1. INDEPENDENCE OF A MONOPOLY

[A good illustration of complete independence. It can be used as a humorous description of a monopoly or as a compliment to a man who has complete control of his own affairs.]

An inquisitive passenger on a railroad recently had the following dialogue:

"Do you use the block system on this road?" inquired the passenger.

"No, sir," replied the conductor, "we have no use for it."

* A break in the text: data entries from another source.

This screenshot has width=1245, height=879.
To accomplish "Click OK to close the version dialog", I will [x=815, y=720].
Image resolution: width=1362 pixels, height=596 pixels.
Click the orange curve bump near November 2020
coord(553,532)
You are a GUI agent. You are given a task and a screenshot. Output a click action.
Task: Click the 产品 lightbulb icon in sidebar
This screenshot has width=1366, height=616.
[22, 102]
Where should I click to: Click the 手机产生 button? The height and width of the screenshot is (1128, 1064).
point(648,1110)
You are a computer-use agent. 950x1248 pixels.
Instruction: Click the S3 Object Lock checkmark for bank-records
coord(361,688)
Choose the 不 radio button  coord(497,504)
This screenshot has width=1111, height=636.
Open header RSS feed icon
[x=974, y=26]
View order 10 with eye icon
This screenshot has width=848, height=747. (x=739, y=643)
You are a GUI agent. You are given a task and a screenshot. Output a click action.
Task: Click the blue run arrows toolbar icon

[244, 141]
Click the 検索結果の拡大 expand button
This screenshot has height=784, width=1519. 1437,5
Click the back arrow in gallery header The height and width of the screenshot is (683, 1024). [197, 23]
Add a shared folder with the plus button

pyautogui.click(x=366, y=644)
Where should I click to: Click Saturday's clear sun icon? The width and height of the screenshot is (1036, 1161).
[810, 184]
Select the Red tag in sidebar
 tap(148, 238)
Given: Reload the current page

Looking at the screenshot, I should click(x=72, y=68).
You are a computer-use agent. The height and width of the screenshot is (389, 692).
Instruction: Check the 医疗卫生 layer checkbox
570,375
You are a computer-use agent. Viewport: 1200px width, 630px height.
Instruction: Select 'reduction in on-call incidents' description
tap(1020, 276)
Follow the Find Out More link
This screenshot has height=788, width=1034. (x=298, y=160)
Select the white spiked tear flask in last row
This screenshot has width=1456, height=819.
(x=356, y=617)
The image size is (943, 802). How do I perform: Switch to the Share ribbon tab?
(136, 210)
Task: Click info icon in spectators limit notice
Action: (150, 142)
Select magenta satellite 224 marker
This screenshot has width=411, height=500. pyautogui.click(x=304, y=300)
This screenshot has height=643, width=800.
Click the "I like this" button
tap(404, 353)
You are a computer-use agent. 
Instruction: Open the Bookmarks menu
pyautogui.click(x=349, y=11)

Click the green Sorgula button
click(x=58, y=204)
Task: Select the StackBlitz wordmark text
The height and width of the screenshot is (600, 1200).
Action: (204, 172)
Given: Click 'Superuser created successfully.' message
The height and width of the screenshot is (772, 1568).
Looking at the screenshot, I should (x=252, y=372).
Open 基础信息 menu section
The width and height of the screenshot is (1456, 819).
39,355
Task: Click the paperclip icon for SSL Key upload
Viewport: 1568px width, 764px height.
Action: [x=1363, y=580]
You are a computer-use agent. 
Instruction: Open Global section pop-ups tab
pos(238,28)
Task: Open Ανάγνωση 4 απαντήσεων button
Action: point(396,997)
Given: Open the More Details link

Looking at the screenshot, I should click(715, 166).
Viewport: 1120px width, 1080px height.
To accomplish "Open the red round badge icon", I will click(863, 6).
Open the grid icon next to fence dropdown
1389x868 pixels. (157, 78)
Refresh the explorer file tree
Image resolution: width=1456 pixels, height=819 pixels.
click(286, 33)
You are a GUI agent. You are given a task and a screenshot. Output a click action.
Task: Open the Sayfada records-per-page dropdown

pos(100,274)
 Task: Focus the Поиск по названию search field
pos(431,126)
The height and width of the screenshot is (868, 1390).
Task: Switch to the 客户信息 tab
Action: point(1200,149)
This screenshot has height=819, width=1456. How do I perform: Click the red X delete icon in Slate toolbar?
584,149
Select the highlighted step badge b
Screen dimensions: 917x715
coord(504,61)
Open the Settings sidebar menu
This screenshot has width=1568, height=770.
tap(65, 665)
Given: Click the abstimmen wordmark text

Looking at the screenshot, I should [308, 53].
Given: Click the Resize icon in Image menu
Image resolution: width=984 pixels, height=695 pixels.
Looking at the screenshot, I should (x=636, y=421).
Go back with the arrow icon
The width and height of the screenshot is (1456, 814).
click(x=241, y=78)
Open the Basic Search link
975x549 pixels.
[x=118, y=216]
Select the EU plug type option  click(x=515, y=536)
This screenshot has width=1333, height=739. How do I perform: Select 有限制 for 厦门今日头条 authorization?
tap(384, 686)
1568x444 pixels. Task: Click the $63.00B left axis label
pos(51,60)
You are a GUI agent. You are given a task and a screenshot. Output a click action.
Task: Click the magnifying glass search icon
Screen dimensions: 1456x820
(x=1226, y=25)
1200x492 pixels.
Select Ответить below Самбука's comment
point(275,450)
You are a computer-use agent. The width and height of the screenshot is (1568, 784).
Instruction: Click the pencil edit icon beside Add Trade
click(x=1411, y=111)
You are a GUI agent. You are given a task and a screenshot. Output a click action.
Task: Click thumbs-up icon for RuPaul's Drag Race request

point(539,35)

"Do you use the electric or pneumatic signals?"

"No, sir."

"Have you a double track?"

"No."

"Well, of course, you have a train dispatcher, and run all trains by telegraph?"

"No."

"I see you have no brakeman. How do you flag the rear of your train if you are stopped from any cause between stations?"'

"We don't flag."

"Indeed! What a way to run a railroad! A man takes his life in his hand when he rides on it. This is criminally reckless!"

"See here, mister! If you don't like this railroad you can get off and walk. I am president of this road and its sole owner. I am also board of directors, treasurer, secretary, general manager, superintendent, paymaster, trackmaster, general passenger agent, general freight agent, master mechanic, ticket agent, conductor, brakeman, and boss. This is the Great Western Railroad of Kentucky, six miles long, with termini at Harrodsburg and Harrodsburg Junction. This is the only train on the road of any kind, and ahead of us is the only engine. We never have collisions. The engineer does his own firing, and runs the repair shop and round-house all by himself. He and I run this railway. It keeps us pretty busy, but we've always got time to stop and eject a sassy passenger. So you want to behave yourself and go through with us, or you will have your baggage set off here by the haystack!"